In particular, much as people like to make it sound as if her work is all about evil politicians and heroic industrialists, she does a wonderful job of capturing how widespread selling out to the government is among corporations. Why face the uncertainty of market competition when you can cozy up to the state and get bailouts or monopoly-granting licenses and government contracts that less well-connected businesses lack?
This is all the more reason to abolish government, though leftists love to make the non-sequitur argument that if the ranks of businessmen are filled with hypocrites and cronies of the state, it’s somehow an argument against the free market. At this alarming juncture in economic history, I don’t think I can let that one slide to keep the peace at parties anymore, yea, even though I risk becoming once more as annoying as I was in college. We’re in big trouble, and a lot of people — including some with Nobel Prizes and New York Times columns — badly need to learn the basics of free-market economics immediately.
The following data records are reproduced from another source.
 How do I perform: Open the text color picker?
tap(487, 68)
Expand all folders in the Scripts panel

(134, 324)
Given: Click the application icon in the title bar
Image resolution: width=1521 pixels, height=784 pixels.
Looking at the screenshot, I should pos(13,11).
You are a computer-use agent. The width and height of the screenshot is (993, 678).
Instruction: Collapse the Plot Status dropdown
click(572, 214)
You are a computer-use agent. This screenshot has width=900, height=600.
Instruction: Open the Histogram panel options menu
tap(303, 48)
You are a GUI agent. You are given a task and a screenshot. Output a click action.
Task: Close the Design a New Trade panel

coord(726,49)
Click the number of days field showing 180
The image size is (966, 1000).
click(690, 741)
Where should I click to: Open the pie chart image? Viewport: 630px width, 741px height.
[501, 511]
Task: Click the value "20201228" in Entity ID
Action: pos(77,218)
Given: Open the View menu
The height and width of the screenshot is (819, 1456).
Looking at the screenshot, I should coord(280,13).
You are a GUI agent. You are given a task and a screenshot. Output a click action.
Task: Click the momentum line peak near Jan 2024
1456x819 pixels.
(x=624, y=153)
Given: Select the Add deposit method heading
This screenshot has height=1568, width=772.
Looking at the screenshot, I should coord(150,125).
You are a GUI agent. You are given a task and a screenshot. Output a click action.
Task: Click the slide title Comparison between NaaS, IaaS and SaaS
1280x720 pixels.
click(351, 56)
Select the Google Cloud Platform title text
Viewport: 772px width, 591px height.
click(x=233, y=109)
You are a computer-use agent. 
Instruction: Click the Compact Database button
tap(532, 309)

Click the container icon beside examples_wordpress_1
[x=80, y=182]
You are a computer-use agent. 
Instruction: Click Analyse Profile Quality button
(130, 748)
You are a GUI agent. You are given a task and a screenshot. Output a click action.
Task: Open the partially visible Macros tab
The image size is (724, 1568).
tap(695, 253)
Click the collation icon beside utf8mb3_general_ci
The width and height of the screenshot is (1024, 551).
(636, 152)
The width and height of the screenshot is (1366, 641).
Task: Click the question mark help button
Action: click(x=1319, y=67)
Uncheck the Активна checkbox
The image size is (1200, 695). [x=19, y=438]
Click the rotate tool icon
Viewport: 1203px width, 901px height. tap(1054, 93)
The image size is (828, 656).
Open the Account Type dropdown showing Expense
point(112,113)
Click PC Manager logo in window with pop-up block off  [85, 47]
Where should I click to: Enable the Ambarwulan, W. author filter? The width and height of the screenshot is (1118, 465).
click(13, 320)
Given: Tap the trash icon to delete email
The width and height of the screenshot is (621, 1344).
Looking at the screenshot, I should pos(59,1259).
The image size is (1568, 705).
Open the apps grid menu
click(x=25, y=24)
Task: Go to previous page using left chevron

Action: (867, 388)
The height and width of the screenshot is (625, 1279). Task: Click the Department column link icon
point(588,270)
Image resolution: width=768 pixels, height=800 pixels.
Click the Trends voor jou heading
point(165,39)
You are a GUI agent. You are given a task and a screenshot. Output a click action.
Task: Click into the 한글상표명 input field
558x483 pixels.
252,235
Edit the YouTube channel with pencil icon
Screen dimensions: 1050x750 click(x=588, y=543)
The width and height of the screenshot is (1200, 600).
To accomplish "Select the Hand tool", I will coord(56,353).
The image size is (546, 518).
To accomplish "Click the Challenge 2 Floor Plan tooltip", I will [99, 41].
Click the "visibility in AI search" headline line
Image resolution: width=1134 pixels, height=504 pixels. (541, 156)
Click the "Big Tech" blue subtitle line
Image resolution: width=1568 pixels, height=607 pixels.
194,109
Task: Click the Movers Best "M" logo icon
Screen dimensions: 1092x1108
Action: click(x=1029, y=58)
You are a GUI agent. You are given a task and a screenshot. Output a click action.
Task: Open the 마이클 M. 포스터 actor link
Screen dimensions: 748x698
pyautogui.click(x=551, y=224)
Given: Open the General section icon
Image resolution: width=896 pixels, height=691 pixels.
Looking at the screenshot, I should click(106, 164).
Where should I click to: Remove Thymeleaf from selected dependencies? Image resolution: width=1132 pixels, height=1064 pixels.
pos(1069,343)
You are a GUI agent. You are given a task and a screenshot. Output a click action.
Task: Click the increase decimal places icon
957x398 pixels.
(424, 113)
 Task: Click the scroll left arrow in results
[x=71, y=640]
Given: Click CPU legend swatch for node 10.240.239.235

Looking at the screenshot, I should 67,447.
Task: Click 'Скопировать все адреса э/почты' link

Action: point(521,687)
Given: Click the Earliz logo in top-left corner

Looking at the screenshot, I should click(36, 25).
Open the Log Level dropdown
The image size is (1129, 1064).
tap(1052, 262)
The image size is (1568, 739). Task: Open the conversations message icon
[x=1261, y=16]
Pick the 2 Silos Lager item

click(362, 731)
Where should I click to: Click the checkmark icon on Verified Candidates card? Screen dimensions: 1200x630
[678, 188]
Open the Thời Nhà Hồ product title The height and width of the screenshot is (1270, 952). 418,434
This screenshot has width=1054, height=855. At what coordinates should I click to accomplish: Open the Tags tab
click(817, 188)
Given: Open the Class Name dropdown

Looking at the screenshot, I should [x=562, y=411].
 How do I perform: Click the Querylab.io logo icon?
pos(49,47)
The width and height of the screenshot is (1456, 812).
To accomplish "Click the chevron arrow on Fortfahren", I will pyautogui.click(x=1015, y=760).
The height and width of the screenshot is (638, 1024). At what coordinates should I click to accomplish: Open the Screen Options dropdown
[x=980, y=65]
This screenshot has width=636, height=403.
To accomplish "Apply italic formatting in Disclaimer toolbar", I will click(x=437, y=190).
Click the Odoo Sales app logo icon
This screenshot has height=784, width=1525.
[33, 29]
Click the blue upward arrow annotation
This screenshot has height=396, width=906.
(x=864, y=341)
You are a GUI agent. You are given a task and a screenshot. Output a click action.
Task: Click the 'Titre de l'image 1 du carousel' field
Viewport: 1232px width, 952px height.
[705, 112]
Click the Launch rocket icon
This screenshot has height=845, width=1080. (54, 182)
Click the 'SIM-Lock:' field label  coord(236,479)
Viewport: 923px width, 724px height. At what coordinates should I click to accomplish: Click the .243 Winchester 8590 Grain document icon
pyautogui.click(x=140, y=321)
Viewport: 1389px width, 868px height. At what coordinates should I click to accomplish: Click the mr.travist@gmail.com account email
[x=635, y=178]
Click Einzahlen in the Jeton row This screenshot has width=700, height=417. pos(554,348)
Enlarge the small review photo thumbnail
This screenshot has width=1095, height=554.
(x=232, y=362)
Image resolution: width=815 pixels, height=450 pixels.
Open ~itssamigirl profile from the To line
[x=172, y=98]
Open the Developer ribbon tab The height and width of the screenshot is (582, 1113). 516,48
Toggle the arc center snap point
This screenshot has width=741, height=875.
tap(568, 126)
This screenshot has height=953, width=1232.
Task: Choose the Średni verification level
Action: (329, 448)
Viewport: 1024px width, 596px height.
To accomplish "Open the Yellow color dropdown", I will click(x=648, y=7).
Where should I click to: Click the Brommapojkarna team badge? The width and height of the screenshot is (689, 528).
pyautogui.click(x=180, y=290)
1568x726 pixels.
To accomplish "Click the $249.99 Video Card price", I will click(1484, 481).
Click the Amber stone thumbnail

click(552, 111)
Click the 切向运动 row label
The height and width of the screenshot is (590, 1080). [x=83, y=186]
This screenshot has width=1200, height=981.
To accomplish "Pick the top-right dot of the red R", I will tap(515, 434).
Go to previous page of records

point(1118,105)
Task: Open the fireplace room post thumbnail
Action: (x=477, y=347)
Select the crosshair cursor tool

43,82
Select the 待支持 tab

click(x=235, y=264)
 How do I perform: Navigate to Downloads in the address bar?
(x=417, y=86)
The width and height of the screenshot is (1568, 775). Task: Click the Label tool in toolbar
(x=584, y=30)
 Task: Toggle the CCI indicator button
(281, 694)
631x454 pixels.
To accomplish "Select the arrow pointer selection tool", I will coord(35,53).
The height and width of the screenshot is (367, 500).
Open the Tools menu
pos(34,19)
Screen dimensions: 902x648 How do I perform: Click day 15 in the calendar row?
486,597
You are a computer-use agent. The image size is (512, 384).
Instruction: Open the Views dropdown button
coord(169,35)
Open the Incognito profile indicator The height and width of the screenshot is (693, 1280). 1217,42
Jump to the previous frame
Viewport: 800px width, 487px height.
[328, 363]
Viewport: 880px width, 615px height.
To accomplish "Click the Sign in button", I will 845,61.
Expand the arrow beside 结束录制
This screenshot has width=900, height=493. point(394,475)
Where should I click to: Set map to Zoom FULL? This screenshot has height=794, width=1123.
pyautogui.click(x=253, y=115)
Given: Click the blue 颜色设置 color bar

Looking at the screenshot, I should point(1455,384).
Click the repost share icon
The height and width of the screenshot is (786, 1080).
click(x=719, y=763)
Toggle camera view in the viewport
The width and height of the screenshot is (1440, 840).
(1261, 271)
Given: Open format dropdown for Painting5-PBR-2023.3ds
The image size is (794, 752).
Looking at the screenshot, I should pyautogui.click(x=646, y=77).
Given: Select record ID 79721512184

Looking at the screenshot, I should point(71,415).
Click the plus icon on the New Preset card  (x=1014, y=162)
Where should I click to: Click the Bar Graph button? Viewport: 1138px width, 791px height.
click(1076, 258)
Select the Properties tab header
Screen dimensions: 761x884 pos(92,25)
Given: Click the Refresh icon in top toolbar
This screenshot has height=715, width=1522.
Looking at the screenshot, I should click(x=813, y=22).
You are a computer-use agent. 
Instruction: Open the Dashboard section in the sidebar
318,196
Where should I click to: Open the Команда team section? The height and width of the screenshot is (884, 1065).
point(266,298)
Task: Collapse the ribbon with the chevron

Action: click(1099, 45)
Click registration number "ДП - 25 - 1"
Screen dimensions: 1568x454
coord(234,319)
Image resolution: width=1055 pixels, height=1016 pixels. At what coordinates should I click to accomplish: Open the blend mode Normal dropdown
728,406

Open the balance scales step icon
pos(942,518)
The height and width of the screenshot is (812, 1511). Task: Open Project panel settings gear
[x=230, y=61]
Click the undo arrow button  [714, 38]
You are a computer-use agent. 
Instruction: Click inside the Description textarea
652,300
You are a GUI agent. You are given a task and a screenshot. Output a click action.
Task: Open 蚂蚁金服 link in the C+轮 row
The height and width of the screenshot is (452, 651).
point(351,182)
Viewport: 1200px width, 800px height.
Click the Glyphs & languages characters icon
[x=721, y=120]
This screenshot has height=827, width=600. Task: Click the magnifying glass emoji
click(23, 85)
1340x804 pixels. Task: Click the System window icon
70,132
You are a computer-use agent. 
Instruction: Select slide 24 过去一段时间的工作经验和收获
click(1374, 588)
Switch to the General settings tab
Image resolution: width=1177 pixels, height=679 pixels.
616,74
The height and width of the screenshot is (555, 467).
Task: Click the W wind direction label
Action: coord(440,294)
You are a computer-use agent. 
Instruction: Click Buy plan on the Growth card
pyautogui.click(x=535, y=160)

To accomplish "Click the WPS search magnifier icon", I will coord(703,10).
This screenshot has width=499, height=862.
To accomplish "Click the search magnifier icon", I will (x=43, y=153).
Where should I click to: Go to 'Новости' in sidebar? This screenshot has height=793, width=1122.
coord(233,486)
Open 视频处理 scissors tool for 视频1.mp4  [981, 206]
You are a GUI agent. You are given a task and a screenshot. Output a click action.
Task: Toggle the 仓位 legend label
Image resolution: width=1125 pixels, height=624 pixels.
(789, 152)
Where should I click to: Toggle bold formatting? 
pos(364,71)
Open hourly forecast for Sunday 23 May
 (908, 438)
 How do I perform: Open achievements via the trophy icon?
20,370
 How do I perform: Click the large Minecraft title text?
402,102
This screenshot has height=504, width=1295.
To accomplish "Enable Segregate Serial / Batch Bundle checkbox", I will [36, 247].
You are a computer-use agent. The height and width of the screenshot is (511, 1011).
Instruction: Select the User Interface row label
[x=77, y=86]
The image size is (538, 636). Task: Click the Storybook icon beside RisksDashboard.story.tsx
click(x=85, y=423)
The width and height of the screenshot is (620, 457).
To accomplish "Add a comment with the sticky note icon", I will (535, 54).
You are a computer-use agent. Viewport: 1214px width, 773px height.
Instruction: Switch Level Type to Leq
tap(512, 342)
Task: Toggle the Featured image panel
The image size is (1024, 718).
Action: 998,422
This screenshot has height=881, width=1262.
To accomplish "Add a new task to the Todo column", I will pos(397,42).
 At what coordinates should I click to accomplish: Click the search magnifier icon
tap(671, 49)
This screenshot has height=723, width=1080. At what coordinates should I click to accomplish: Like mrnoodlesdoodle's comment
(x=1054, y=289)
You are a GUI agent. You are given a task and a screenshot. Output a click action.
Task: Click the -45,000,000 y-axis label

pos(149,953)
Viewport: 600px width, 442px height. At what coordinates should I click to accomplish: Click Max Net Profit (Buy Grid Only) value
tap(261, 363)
Speaking of collapsing systems, I’m pleased to see at least two columns pointing out that Natasha Richardson might have had a fighting chance for life after her skiing accident if not for the Canadian healthcare system — and specifically the even more socialistic Quebecois system, which is bad enough to inspire tragic films like The Barbarian Invasions. Not that this will stop Michael Moore, Nancy Pelosi, and others for pushing to make us more like low-on-scanning-machines Canadians.
Already, politicians like Democratic House Majority Leader Rep. Hoyer are saying that health “insurance” reform should include the option for citizens to enter government-run health programs. For a time, healthcare will retain a private element, but once people become convinced that, due to having been taxed for it already, they can only get their money’s worth by utilizing “free” government healthcare or health insurance, the private health sector’s days will be numbered, and the U.S. will take one more giant leap toward being a de facto part of Europe, and not in the good wine-drinking way.
The insurance companies’ response to it all? Rush to become a government entitlement and bask in the stability of being part of the state, as noted in yesterday’s entry. Time to shrug — but henceforth, be careful you don’t dislocate anything in the process.